As soon as we have dynamic clocking that is based on a GPU’s temperature and power draw, it cannot be made consistent across cards, as GPUs of the same type may operate at different temperatures (in a rack, the machines at the top generally tend to be warmer than those at the bottom), and manufacturing tolerances lead to variations in power draw. These manufacturing variations have increased as silicon feature sizes have shrunk: etching away +/- 2 atom layers matters less when considering 50 atom layers for a feature versus 10 layers.

Application clocks can address this partially by dialing up a fixed clock for all GPUs, but there is still a possibility of hitting power or thermal limits that force throttling if the chosen AC is high. Running all cards at default clocks, without any clock boosting, is one way of ensuring that all cards run consistently, without throttling, under all workloads, as long as vendor-specified environmental operating conditions are met.

Market differentiation is one way to recoup the incremental cost of offering “compute”. As discussed in a forum thread just the other day, there are GPU hardware features that are, exclusively or predominantly, only needed for “compute”, such as shared memory or double precision units. That is added hardware cost. Then there is a large NRE cost for software. Other processor companies ask their customers to pay considerable sums for their compilers, tools, and libraries, which is a competing approach of defraying that cost.

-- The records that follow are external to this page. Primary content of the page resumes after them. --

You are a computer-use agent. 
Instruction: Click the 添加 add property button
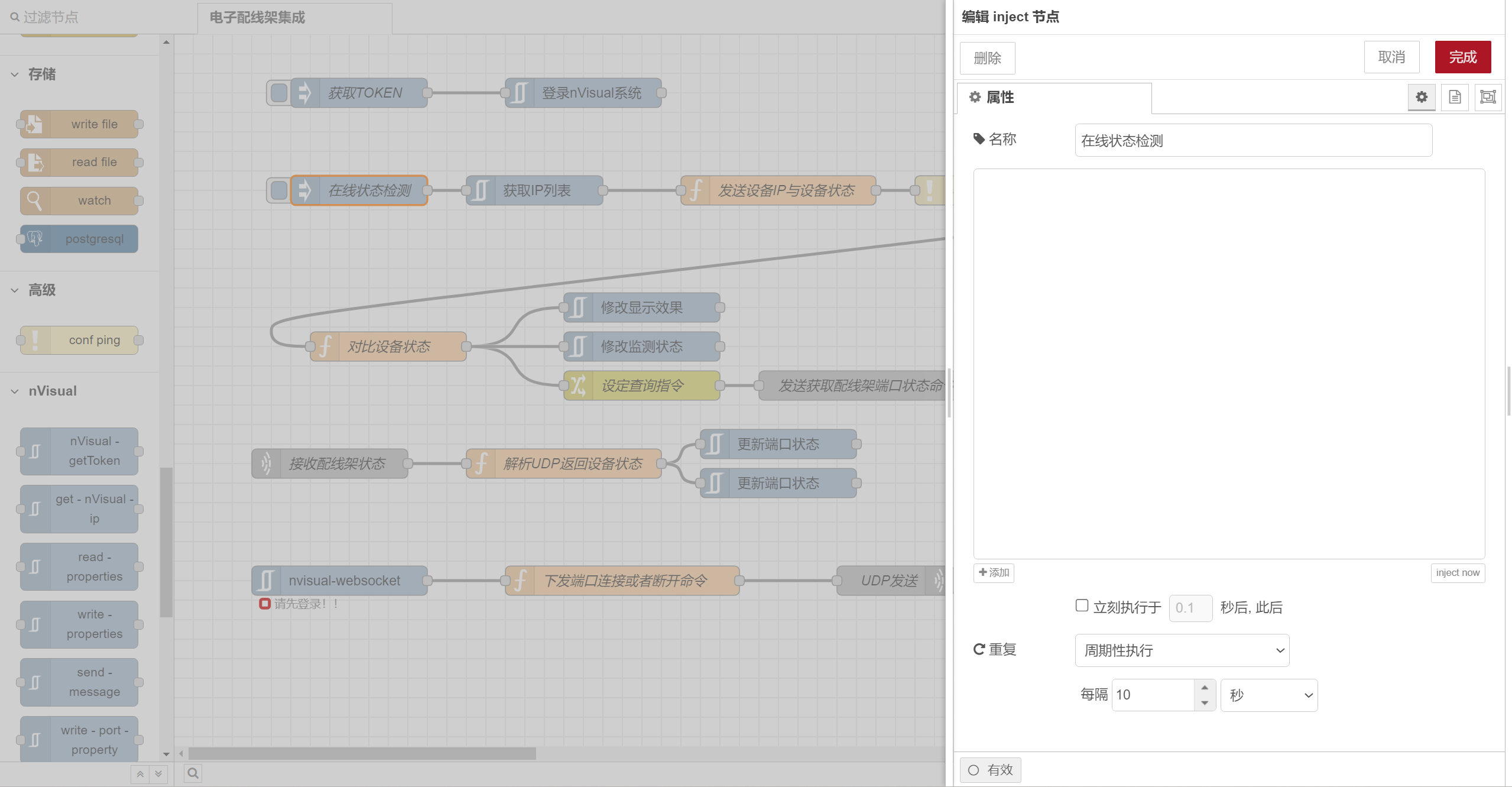[994, 572]
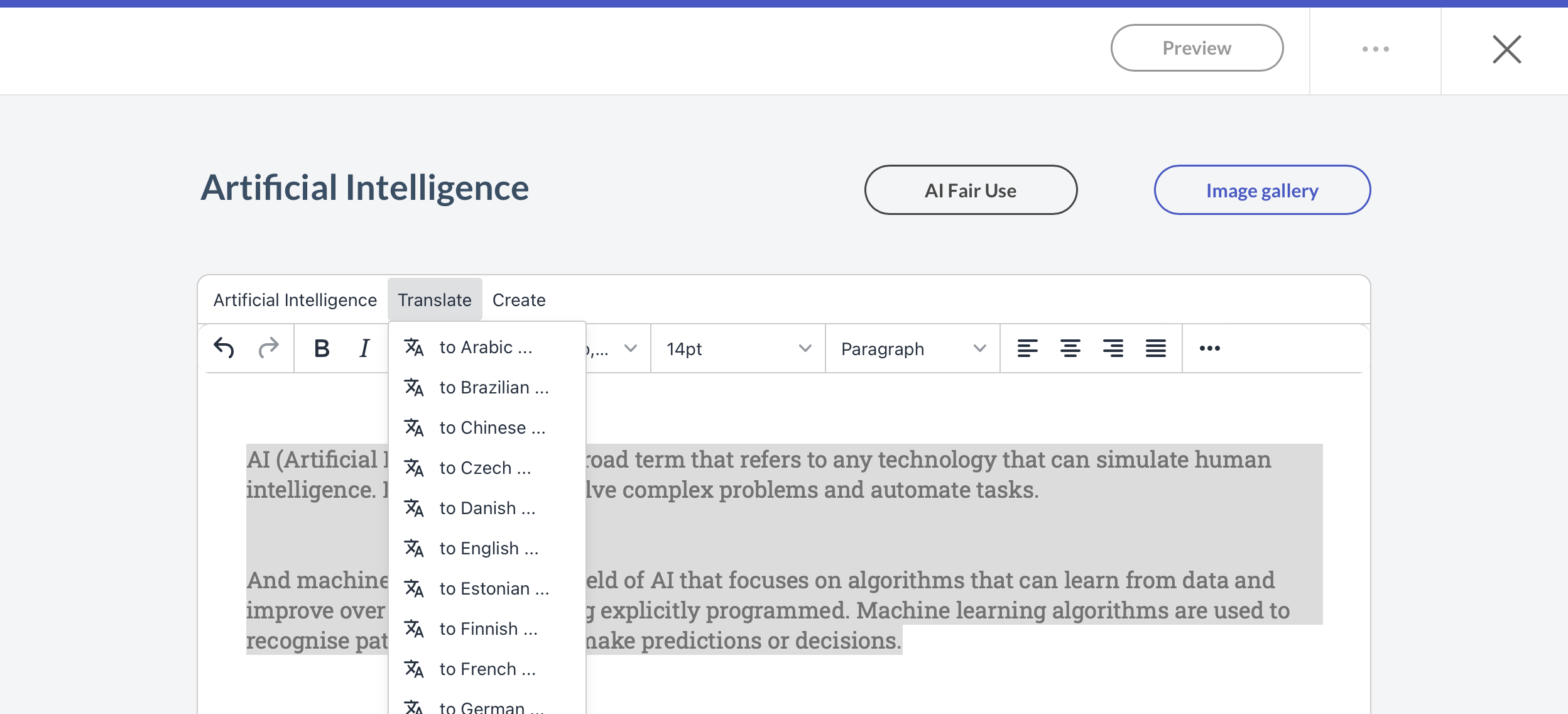Justify the paragraph text
Screen dimensions: 1568x714
click(x=1155, y=348)
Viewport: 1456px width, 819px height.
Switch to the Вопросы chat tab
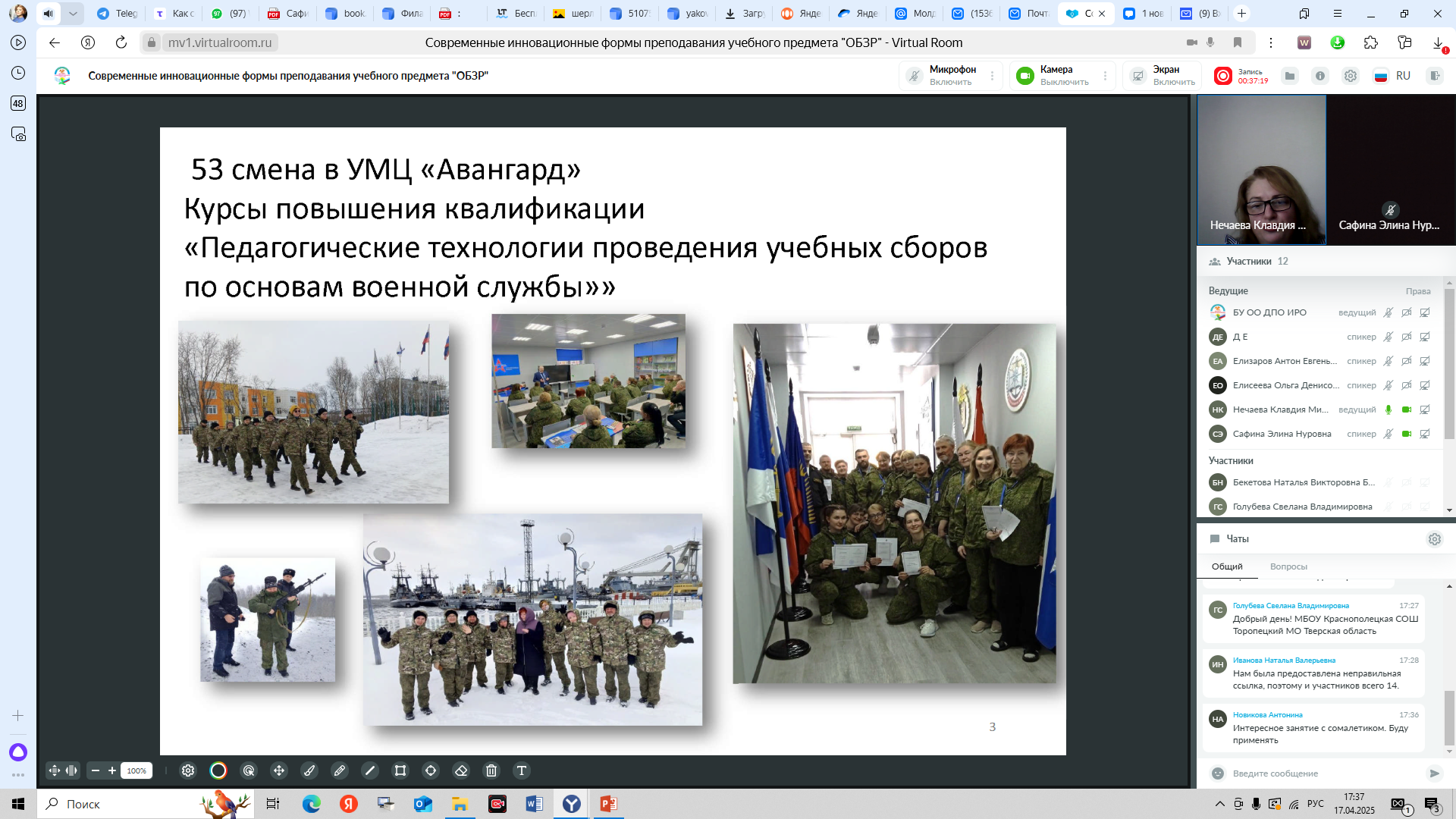pyautogui.click(x=1288, y=566)
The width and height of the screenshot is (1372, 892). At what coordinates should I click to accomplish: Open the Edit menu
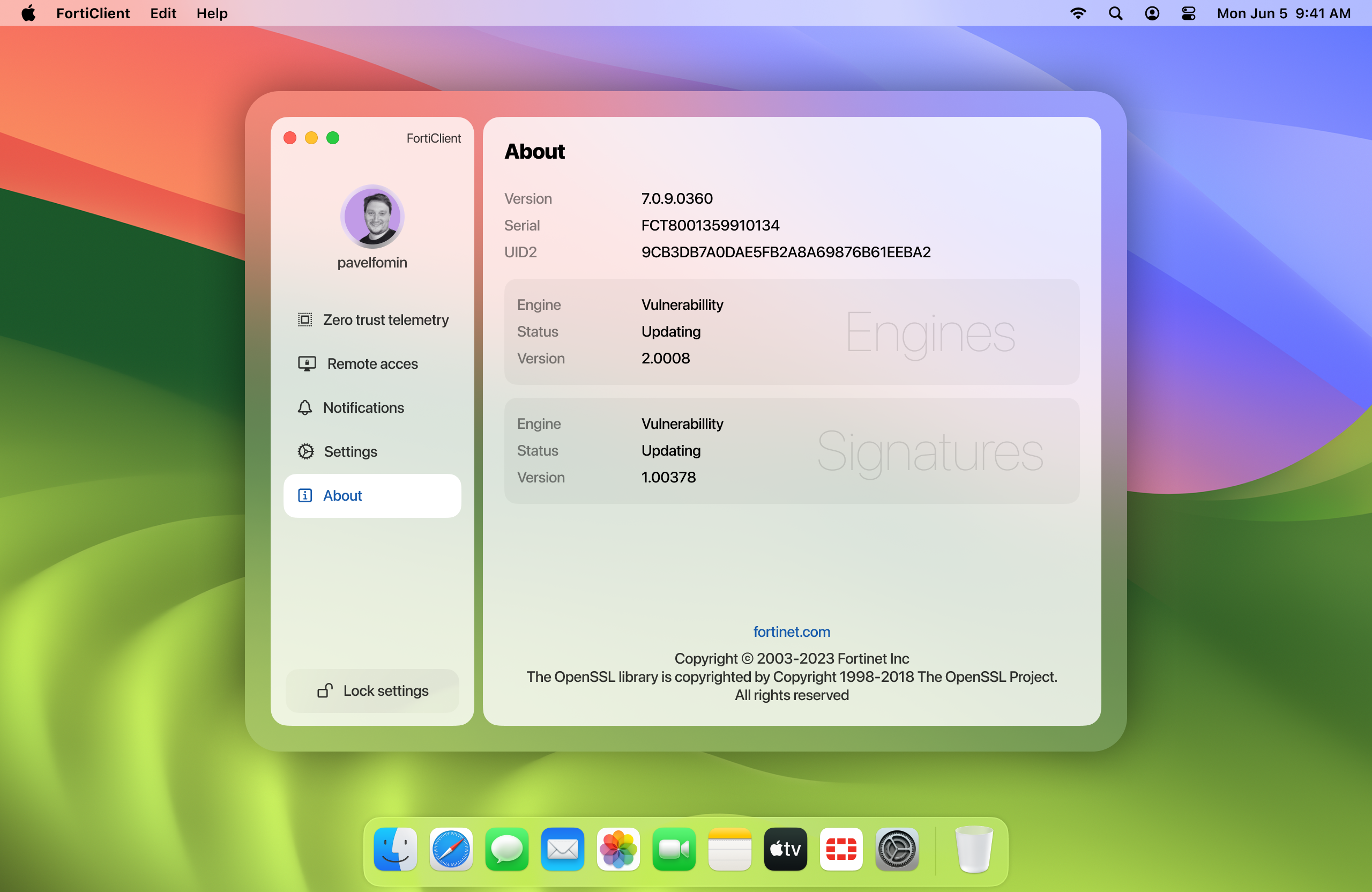tap(163, 13)
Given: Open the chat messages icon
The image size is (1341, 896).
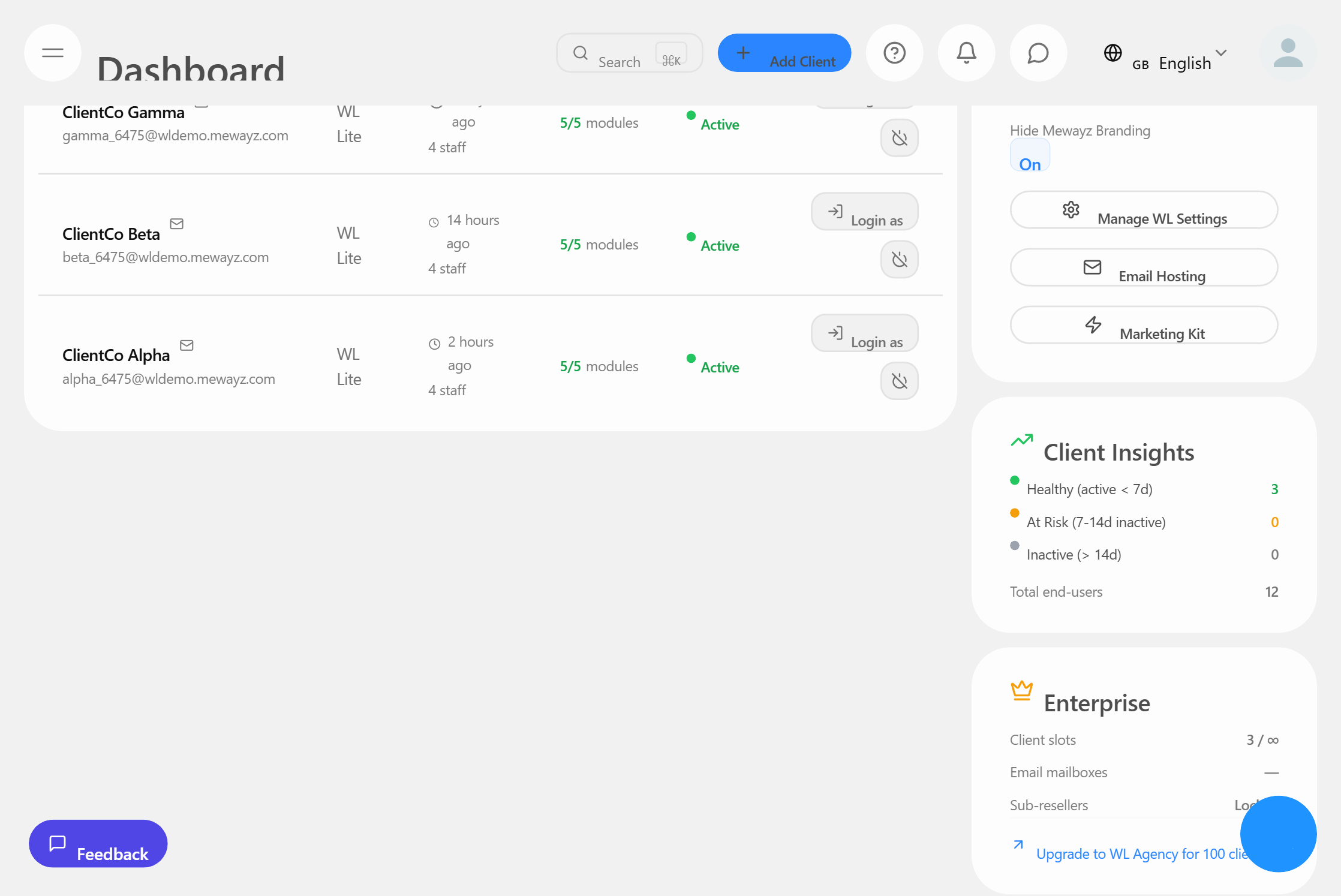Looking at the screenshot, I should coord(1038,53).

Apparently, market differentiation rubs some the wrong way when it is achieved with the help of software, they speak of “crippling”. The logical conclusion seems to me that once overall volume can justify the cost of doing so, it is preferred to bake the market differentiation into the hardware. While the end effect on cusomers is largely the same (more features cost more money), it fixes the PR issue. This may be what we are observing with Maxwell, at least I tend to think that is the case.